- Exercise prompt:
Please copy each line below that contains the word "computer".

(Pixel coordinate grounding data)
^^^^^^^^^^^^^^^^
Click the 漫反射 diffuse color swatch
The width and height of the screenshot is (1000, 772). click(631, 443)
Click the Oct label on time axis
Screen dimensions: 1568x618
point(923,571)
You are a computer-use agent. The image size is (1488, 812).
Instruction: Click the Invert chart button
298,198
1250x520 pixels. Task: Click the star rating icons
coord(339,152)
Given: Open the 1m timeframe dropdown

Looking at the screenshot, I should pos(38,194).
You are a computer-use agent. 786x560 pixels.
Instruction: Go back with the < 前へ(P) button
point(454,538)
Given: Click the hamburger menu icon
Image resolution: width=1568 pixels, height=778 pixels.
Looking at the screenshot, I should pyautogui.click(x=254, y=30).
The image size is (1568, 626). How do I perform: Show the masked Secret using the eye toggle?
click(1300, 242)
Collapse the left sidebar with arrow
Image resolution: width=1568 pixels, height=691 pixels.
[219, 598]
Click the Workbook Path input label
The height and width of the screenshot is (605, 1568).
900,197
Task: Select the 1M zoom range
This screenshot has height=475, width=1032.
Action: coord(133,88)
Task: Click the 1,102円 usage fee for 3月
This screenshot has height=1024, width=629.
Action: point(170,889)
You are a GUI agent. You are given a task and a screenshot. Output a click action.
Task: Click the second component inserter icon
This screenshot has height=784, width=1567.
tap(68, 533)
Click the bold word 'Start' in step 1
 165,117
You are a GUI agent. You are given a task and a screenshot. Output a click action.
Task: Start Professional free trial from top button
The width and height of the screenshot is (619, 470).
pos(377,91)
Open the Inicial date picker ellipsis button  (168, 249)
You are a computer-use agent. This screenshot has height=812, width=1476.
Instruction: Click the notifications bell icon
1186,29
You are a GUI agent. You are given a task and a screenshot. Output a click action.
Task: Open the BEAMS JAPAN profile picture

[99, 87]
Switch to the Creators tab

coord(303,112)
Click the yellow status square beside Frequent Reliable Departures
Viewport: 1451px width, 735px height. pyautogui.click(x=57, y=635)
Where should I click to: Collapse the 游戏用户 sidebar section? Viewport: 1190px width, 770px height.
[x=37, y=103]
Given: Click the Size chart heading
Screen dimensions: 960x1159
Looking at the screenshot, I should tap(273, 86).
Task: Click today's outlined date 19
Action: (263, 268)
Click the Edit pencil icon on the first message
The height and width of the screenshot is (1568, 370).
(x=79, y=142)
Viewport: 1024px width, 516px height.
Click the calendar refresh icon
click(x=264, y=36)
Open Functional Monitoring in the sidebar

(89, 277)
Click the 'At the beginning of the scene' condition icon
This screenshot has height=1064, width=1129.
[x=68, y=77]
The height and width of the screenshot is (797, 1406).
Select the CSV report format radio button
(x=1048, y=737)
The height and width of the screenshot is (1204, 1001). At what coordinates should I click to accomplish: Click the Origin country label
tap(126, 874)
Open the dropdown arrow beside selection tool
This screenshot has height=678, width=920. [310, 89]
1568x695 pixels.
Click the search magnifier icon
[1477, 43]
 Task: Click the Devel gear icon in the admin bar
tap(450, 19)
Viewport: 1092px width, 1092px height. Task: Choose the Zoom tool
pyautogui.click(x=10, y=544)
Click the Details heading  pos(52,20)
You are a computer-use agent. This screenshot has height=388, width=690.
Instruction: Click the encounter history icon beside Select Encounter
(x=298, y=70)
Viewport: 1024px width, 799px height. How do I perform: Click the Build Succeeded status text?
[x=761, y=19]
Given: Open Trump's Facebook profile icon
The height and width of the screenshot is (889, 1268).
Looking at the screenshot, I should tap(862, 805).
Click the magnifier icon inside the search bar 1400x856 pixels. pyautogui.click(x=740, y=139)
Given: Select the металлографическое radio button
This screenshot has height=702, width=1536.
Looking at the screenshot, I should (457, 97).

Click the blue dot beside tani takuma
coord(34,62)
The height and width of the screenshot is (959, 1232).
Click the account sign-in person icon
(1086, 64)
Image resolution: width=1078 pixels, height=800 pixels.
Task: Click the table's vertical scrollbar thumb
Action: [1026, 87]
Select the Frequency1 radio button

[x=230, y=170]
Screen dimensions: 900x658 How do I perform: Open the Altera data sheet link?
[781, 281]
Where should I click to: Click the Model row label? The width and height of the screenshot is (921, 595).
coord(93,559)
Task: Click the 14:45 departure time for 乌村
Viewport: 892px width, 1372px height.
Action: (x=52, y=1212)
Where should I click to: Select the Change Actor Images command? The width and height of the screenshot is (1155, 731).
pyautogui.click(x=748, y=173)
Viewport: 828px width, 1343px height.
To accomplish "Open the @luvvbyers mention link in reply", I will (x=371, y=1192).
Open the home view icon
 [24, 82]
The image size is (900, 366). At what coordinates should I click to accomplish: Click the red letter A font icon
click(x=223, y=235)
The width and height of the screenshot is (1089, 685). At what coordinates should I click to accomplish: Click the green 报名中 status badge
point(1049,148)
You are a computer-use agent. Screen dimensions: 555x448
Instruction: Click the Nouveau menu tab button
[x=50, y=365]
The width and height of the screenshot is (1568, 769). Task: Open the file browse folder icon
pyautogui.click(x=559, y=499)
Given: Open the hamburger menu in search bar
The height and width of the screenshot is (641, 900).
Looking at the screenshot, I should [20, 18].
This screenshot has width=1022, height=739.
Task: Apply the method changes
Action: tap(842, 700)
^^^^^^^^^^^^^^^^
- Solution for this exercise:
You are a computer-use agent. The image size is (1488, 812).
You are a computer-use agent. 786x560 pixels.
You are a computer-use agent. This screenshot has height=812, width=1476.
You are a computer-use agent. This screenshot has height=388, width=690.
You are a computer-use agent. Screen dimensions: 555x448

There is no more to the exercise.